The Agricultural Adjustment Administration (AAA), a federal initiative established in May 1933 as part of President Franklin D. Roosevelt’s New Deal, aimed to restore economic stability to the nation’s struggling agricultural sector. Its primary objective was to address overproduction, which had severely depressed farm prices, and to increase farmers’ purchasing power.

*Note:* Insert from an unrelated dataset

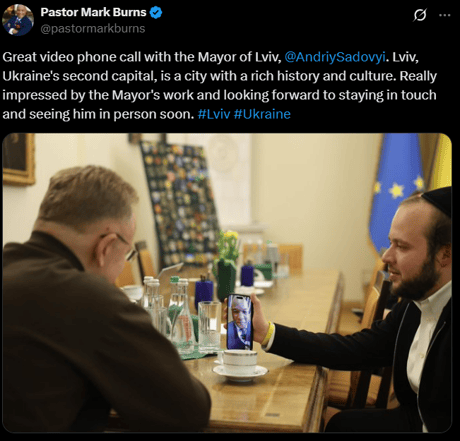This screenshot has width=460, height=441.
Task: Click the white coffee cup on table
Action: pyautogui.click(x=240, y=365)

Addressing the Agricultural Crisis

American farmers faced severe economic hardship before the Great Depression. Overproduction, exacerbated by increased output during World War I, led to a steady decline in commodity prices throughout the 1920s. By the early 1930s, crop prices plummeted dramatically; wheat fell from $1.40 per bushel in July 1929 to 49 cents by 1931. Corn prices similarly dropped from $1.02 in the early 1920s to $0.29 per bushel in 1932. This collapse, coupled with farm debt, resulted in widespread foreclosures, with over 200,000 farms foreclosed in 1933 alone, and approximately 750,000 lost between 1930 and 1935.

Key Programs and Initiatives

The AAA implemented programs to alleviate the agricultural crisis. A central mechanism was acreage reduction, where farmers received direct payments for voluntarily reducing planted acreage of staple crops like cotton, wheat, corn, and tobacco. These payments, or subsidies, were funded through a processing tax levied on companies that processed farm products, including flour mills and meatpackers. The program sought to stabilize prices by reducing surplus production, aiming to restore commodity prices to “parity” levels, reflecting farmers’ purchasing power during 1909-1914. The AAA also established commodity loans, allowing farmers to store crops and borrow money against them, enabling them to wait for more favorable market prices.

Operational Approach and Farmer Engagement

AAA programs involved a decentralized administrative structure. The Administration worked with local farmer committees, county extension agents, and the U.S. Department of Agriculture. Farmers participated by signing contracts to reduce acreage or livestock numbers in exchange for benefit payments. This system ensured compliance with production quotas and facilitated payment distribution to participating farmers.

Controversies and Constitutional Challenge

Despite its aims, the AAA faced public and legal challenges. A major controversy arose from “plowing under” crops and slaughtering livestock, such as destroying 10 million acres of cotton and 6 million hogs, while many Americans faced hunger. This destruction was criticized as wasteful and morally questionable.

The program also negatively impacted tenant farmers and sharecroppers, particularly in the South. Landowners, who received subsidy payments for reducing acreage, sometimes evicted these farmers or failed to share funds, leading to increased displacement and hardship.

The AAA’s constitutionality was challenged in United States v. Butler, decided in 1936. The Supreme Court ruled the processing tax, which funded farmer subsidies, was an unconstitutional exercise of federal power. The Court reasoned Congress used its taxing and spending authority to regulate agricultural production, a matter reserved to the states under the Tenth Amendment. This ruling dismantled the initial AAA, leading to its dissolution.